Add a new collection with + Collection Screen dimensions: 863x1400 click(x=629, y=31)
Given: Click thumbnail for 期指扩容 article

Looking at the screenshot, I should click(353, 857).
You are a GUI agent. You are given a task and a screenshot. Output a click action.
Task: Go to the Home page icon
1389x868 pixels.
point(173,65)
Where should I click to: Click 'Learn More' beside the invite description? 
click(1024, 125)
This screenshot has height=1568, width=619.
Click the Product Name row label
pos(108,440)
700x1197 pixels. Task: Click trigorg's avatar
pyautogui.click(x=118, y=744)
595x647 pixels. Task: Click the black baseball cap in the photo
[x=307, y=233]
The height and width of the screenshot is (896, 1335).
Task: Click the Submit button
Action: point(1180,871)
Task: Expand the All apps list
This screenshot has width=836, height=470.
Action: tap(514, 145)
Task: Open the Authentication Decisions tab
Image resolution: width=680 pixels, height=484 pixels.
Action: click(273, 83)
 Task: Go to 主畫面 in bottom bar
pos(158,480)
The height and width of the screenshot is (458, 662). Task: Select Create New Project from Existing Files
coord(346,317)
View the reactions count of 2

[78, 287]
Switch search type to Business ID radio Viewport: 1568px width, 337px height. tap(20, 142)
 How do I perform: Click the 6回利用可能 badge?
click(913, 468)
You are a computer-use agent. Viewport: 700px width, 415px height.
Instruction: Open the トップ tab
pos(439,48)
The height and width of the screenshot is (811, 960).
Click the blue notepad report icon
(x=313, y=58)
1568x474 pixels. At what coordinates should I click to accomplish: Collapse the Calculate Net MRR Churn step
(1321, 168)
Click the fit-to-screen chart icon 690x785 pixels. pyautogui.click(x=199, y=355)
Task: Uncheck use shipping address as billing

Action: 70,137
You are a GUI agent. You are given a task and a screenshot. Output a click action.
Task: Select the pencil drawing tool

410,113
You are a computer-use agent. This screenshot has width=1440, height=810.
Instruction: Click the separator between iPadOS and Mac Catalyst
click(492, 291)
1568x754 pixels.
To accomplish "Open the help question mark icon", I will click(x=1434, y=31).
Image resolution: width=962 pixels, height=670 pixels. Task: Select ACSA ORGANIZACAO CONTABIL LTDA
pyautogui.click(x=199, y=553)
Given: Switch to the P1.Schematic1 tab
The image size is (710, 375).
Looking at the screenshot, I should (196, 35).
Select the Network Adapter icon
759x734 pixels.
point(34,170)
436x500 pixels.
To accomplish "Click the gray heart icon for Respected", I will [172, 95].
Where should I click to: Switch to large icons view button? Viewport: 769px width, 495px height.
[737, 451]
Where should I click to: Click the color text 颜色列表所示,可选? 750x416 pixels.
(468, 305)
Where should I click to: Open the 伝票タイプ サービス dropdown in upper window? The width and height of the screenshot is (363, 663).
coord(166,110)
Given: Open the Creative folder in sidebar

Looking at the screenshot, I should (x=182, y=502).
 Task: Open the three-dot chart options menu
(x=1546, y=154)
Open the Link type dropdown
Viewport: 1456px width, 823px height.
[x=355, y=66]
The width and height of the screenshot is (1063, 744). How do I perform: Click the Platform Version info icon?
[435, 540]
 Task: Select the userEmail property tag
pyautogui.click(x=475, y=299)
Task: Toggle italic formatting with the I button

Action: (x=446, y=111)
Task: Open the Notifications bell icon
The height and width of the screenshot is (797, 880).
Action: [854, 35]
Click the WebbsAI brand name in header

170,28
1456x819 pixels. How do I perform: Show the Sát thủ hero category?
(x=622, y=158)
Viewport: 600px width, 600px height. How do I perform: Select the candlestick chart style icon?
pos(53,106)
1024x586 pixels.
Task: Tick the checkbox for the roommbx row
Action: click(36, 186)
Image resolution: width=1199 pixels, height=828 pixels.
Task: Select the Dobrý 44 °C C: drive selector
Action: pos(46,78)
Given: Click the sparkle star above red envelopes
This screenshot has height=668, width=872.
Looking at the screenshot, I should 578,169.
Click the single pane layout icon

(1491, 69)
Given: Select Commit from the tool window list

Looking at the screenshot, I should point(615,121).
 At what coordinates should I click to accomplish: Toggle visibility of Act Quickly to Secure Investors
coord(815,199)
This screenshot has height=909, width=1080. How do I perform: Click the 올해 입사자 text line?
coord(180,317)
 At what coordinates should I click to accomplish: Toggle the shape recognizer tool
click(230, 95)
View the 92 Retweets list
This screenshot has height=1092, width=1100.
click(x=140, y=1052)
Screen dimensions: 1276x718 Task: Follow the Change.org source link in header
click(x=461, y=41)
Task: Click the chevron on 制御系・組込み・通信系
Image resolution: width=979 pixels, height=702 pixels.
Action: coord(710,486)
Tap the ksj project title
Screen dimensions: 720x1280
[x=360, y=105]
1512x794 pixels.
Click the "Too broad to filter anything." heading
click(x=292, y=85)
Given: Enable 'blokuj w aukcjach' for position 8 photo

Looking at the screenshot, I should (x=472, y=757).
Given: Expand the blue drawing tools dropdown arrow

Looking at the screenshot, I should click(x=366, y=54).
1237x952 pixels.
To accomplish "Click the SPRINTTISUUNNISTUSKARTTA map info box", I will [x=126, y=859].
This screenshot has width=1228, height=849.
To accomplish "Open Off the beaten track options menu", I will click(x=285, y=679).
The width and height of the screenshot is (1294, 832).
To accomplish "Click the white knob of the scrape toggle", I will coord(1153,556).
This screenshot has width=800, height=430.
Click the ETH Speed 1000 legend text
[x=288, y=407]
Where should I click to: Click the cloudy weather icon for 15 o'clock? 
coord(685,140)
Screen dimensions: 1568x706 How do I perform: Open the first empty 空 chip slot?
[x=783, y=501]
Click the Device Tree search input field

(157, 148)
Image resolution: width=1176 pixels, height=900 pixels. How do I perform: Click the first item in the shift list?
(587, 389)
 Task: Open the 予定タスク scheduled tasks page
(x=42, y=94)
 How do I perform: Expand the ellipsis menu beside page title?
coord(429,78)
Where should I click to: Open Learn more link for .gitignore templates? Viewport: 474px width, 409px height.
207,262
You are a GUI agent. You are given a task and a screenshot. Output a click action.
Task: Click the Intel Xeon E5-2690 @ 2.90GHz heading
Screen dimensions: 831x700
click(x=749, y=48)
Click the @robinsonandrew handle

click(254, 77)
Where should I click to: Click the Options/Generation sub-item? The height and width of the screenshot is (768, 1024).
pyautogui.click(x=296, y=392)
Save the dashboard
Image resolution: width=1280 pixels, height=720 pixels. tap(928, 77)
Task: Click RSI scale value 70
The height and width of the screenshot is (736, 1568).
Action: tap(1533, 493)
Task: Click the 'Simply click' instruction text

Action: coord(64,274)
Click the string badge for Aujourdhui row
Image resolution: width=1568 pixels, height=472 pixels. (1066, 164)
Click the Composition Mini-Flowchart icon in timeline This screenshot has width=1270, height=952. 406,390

________________

Only the lines from the start of the material through the line bearing "The height and width of the screenshot is (811, 960)." are needed, restated exactly, with both end lines included.

Add a new collection with + Collection Screen dimensions: 863x1400 click(x=629, y=31)
Given: Click thumbnail for 期指扩容 article

Looking at the screenshot, I should click(353, 857).
You are a GUI agent. You are given a task and a screenshot. Output a click action.
Task: Go to the Home page icon
1389x868 pixels.
point(173,65)
Where should I click to: Click 'Learn More' beside the invite description? 
click(1024, 125)
This screenshot has height=1568, width=619.
Click the Product Name row label
pos(108,440)
700x1197 pixels. Task: Click trigorg's avatar
pyautogui.click(x=118, y=744)
595x647 pixels. Task: Click the black baseball cap in the photo
[x=307, y=233]
The height and width of the screenshot is (896, 1335).
Task: Click the Submit button
Action: point(1180,871)
Task: Expand the All apps list
This screenshot has width=836, height=470.
Action: tap(514, 145)
Task: Open the Authentication Decisions tab
Image resolution: width=680 pixels, height=484 pixels.
Action: click(273, 83)
 Task: Go to 主畫面 in bottom bar
pos(158,480)
The height and width of the screenshot is (458, 662). Task: Select Create New Project from Existing Files
coord(346,317)
View the reactions count of 2

[78, 287]
Switch search type to Business ID radio Viewport: 1568px width, 337px height. tap(20, 142)
 How do I perform: Click the 6回利用可能 badge?
click(913, 468)
You are a computer-use agent. Viewport: 700px width, 415px height.
Instruction: Open the トップ tab
pos(439,48)
The height and width of the screenshot is (811, 960).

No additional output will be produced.